Toplu güvenlik - Collective security

Başlıca güvenlik ittifakları
  NATO, CSDP
  SCO, CSTO
  Barış ve Güvenlik Konseyi Afrika Birliği

Toplu güvenlik bir güvenlik olarak anlaşılabilir aranjman sistemdeki her devletin, politik, bölgesel veya küresel güvenlik biri herkesin endişesidir ve bu nedenle tehditlere toplu bir yanıt vermeyi taahhüt eder ve ihlaller barışa. Kolektif güvenlik, sistemlerden daha hırslıdır. ittifak güvenliği veya toplu savunma bir bölgedeki veya aslında küresel olarak devletlerin bütünlüğünü kapsamayı ve çok çeşitli olası tehditleri ele almayı amaçlamaktadır. Kolektif güvenlik uzun bir geçmişe sahip bir fikir olsa da, pratikte uygulanmasının sorunlu olduğu kanıtlanmıştır. Çalışma şansına sahip olması için birkaç ön koşulun karşılanması gerekir. Bu, uluslararası düzen ihlal edilmişse, saldırganlığı caydırmak veya suçu ortadan kaldırmak için birbirlerini savunma sözü veren devletlerin teorisi veya pratiğidir.[1]

Tarih

Erken sözler

Toplu güvenlik, barış için en umut verici yaklaşımlardan biridir ve barış için değerli bir araçtır. güç uluslararası ölçekte yönetim. Kardinal Richelieu 1629'da toplu güvenlik için bir plan önerdi ve bu, 1648'de kısmen yansıdı Vestfalya Barışı. On sekizinci yüzyılda, özellikle Avrupa'da, toplu güvenlik düzenlemeleri için birçok teklif yapıldı.

Barışçıl bir uluslar topluluğu kavramı 1795 yılında Immanuel Kant 's Sürekli Barış: Felsefi Bir Taslak.[2] Kant, çatışmayı kontrol edecek ve devletler arasında barışı teşvik edecek bir uluslar birliği fikrini ana hatlarıyla belirtti.[3] Ancak barışçıl bir dünya toplumunun kurulmasını savunuyor, bir anlamda değil küresel hükümet ama her devletin kendisini, vatandaşlarına saygı duyan ve yabancı ziyaretçileri akılcı varlıklar olarak kabul eden özgür bir devlet olarak ilan etmesi umuduyla. Temel argümanı, özgür devletlerin birliğinin dünya çapında barışçıl bir toplumu teşvik edeceğidir: bu nedenle, ona göre, bir dünya hükümeti yerine uluslararası topluluk tarafından şekillendirilen kalıcı bir barış olabilir.[4]

Toplu güvenliği teşvik etmek için uluslararası işbirliği, Avrupa Konseri sonra gelişen Napolyon Savaşları on dokuzuncu yüzyılda statüko Avrupa devletleri arasında ve bu yüzden savaştan kaçının.[5][6] Bu dönem aynı zamanda ilk uluslararası hukukun gelişimini gördü. Cenevre Sözleşmeleri savaş sırasında ve uluslararası alanda insani yardımla ilgili yasalar oluşturmak Lahey Sözleşmeleri 1899 ve 1907 savaş kuralları ve uluslararası anlaşmazlıkların barışçıl yollarla çözülmesi.[7][8]

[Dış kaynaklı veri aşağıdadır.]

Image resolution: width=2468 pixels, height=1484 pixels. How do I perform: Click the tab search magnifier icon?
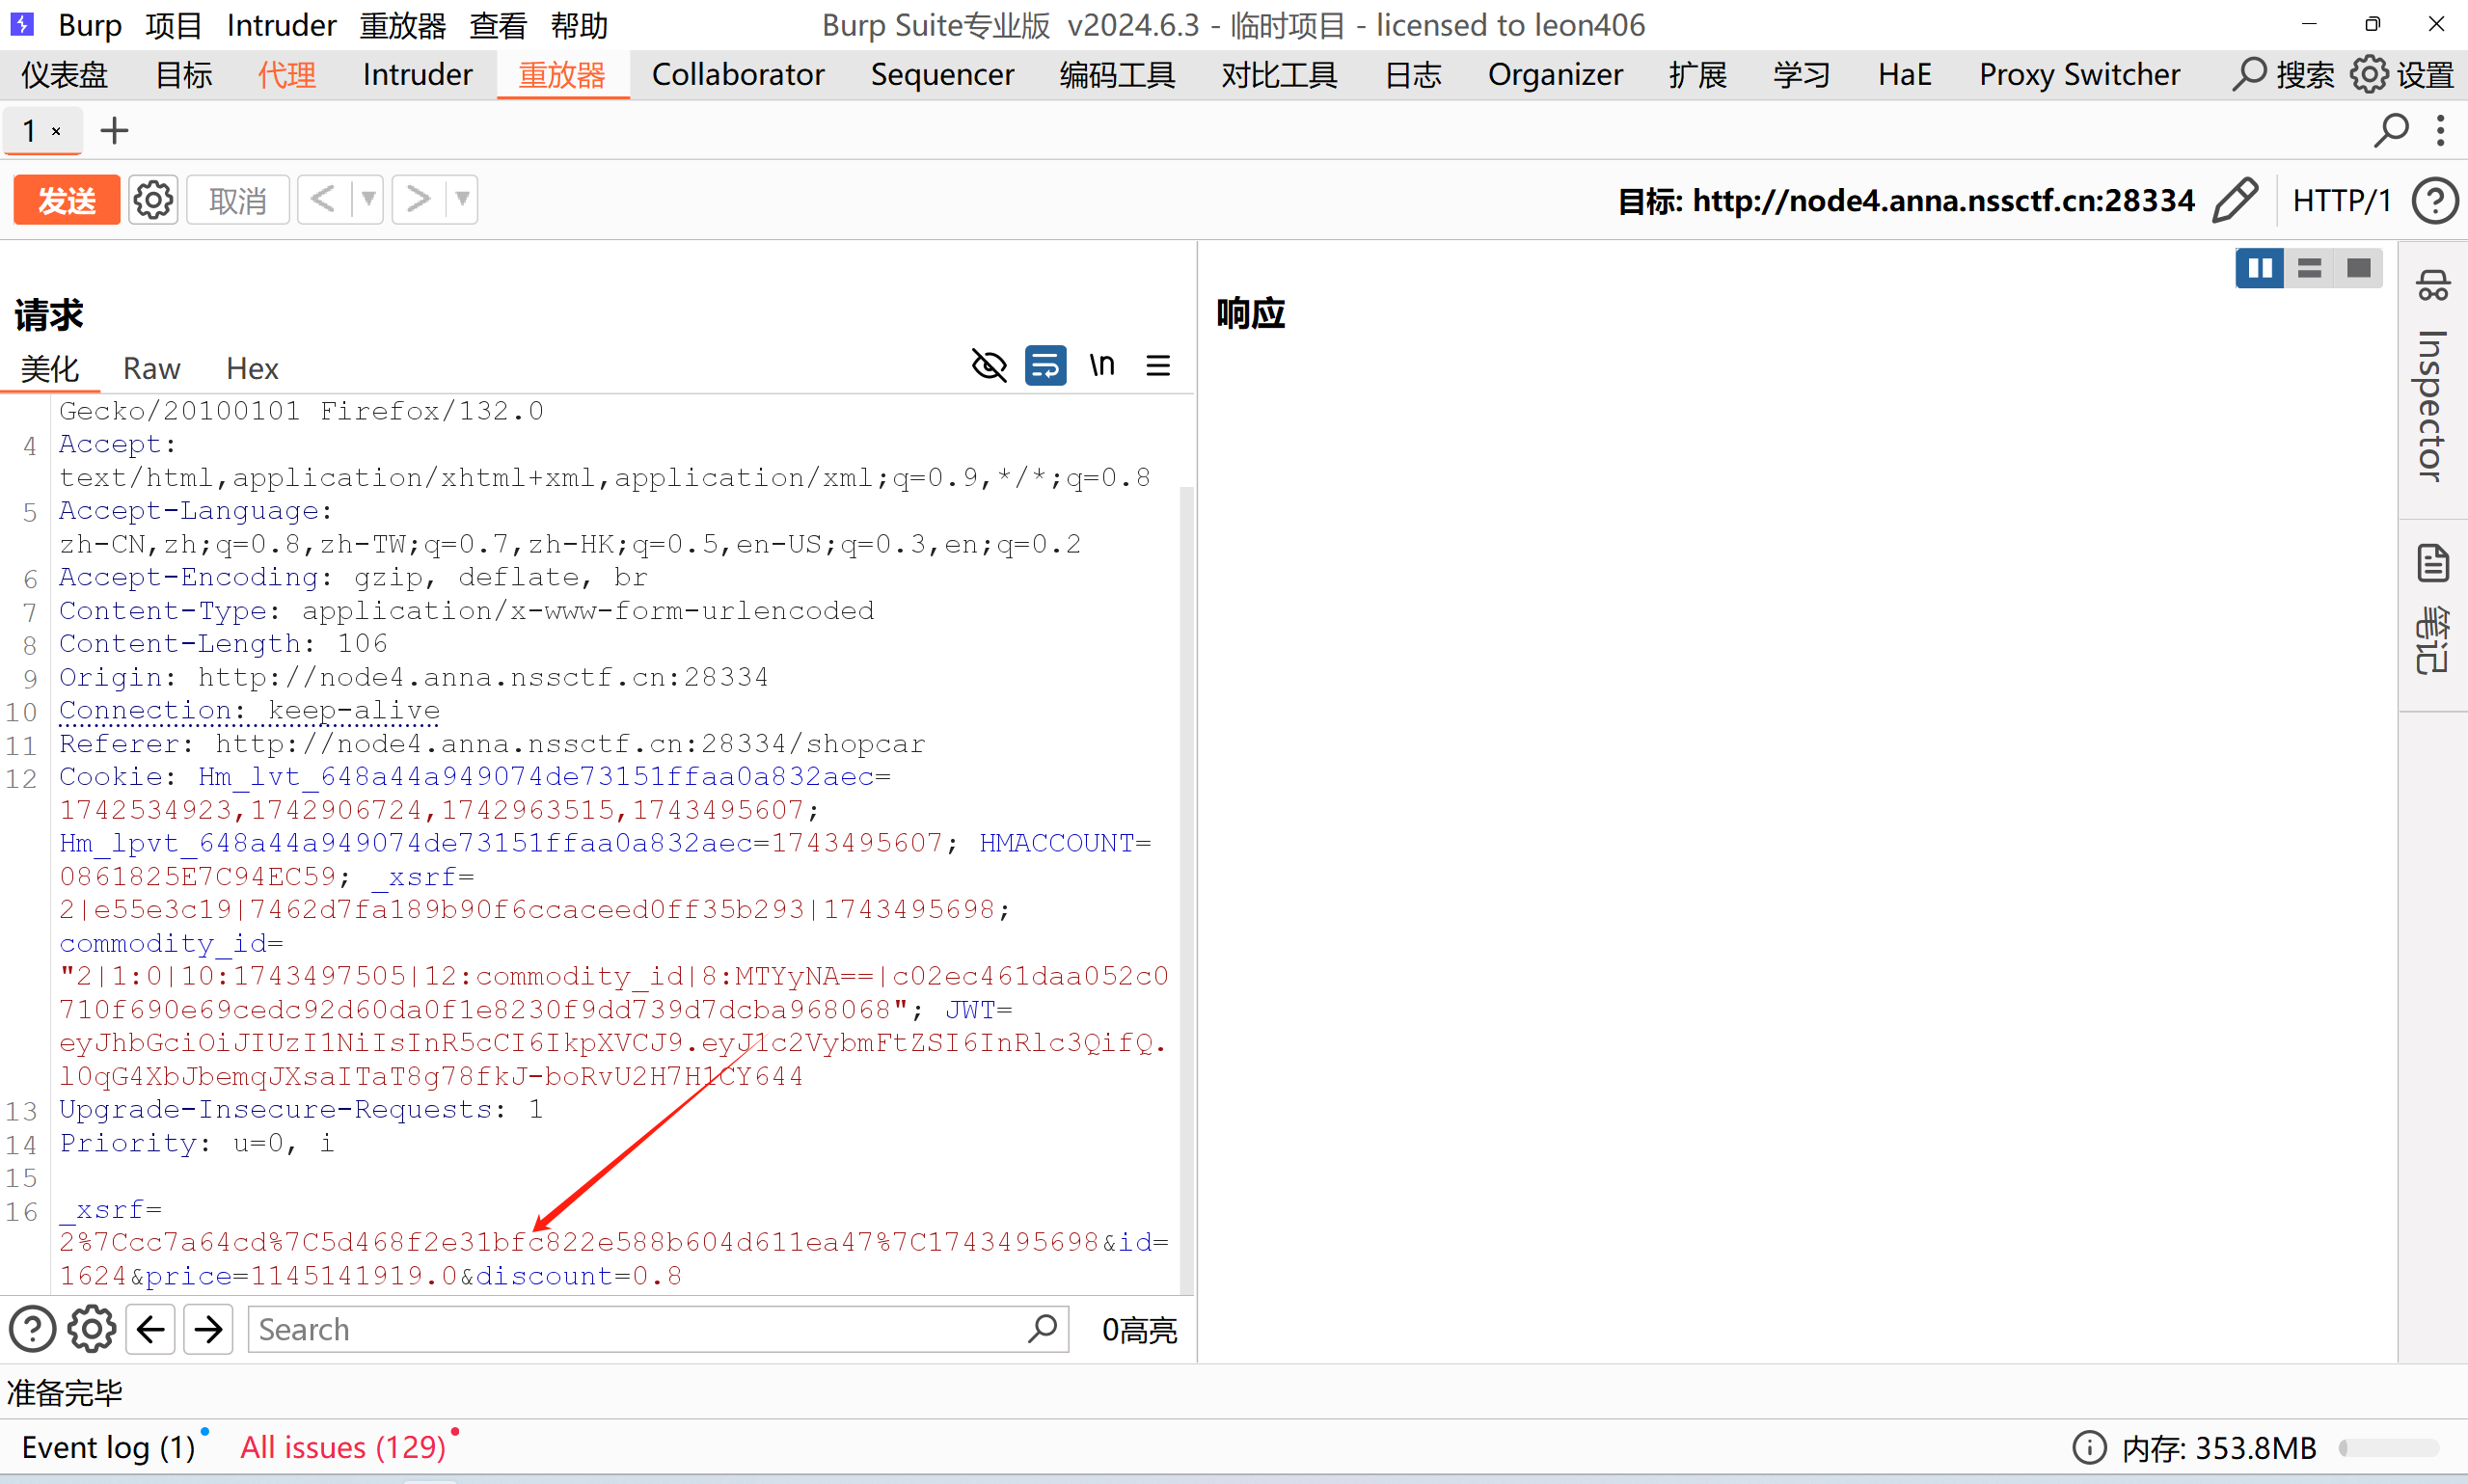2391,131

Avrupa diplomatik hizalamaları, birinci Dünya Savaşı. Almanya ve Osmanlı İmparatorluğu savaşın patlak vermesinden sonra ittifak kurdu.

Milletler Cemiyeti'nin öncüsü olan Parlamentolar Arası Birlik (IPU), barış aktivistleri tarafından kuruldu William Randal Cremer ve Frédéric Passy Örgüt, üyelerinin üçte biri ile uluslararası kapsamda. parlamento, parlamentoları olan 24 ülkede, 1914'e kadar IPU üyesi olarak hizmet veriyordu. Amaçları, hükümetleri uluslararası anlaşmazlıkları barışçıl yollarla çözme konusunda teşvik etmekti ve hükümetlerin uluslararası tahkim sürecini iyileştirmelerine yardımcı olmak için yıllık konferanslar düzenlendi. IPU'nun yapısı, daha sonra Ligin yapısına yansıyacak olan bir Başkanın başkanlık ettiği bir Konseyden oluşuyordu.[9]

Yirminci yüzyılın başında, Avrupa ülkeleri arasındaki ittifaklar yoluyla iki güç bloğu ortaya çıktı. Harika güçler. O tarihte yürürlüğe giren bu ittifaklardı. Birinci Dünya Savaşı'nın başlangıcı 1914'te tüm büyük Avrupalı ​​güçleri savaşın içine çekti. Bu, Avrupa'daki ilk büyük savaştı Endüstrileşmiş ülkeleri ve Batı Avrupa'da ilk kez sonuçları sanayileşme (Örneğin seri üretim ) savaşa adanmıştı. Bunun sonucu endüstriyel savaş sekiz buçuk milyon üye ile eşi görülmemiş bir kayıp düzeyiydi. Silahlı hizmetler ölü, tahmini 21 milyon yaralı ve yaklaşık 10 milyon sivil ölüm.[10][11]

Kasım 1918'de savaş sona erdiğinde, savaşın derin bir etkisi oldu ve ülkenin sosyal, politik ve ekonomik sistemlerini etkiledi. Avrupa ve kıtaya psikolojik ve fiziksel zarar vermek.[12] Savaş karşıtı duyarlılık tüm dünyada yükseldi; Birinci Dünya Savaşı "tüm savaşları bitirmek için savaş ",[13][14] ve olası nedenleri kuvvetli bir şekilde araştırıldı. Belirlenen nedenler dahil silah yarışları ittifaklar, gizli diplomasi ve özgürlüğü egemen devletler kendi çıkarları için savaşa girmek. Bunlara algılanan çareler, amacı gelecekteki savaşı önlemek olan uluslararası bir örgütün yaratılması olarak görülüyordu. silahsızlanma, açık diplomasi, uluslararası işbirliği, savaş yapma hakkına getirilen kısıtlamalar ve savaşı uluslar için itici hale getiren cezalar.[15]

Teori

Toplu güvenlik, tüm devletlerin, güç kullanarak mevcut düzene meydan okuyabilecek gruplar içindeki herhangi bir eyalete karşı herkesin eylemleriyle herkes için güvenlik sağlamak için ortaklaşa işbirliği yaptığı bir güvenlik düzenlemesi olarak anlaşılabilir. Bu, tamamen acil ulusal çıkarlar için savaşa girmenin kendi kendine yardım stratejileriyle çelişir. Toplu güvenlik mümkün olsa da, çalışması için birkaç ön koşulun karşılanması gerekir.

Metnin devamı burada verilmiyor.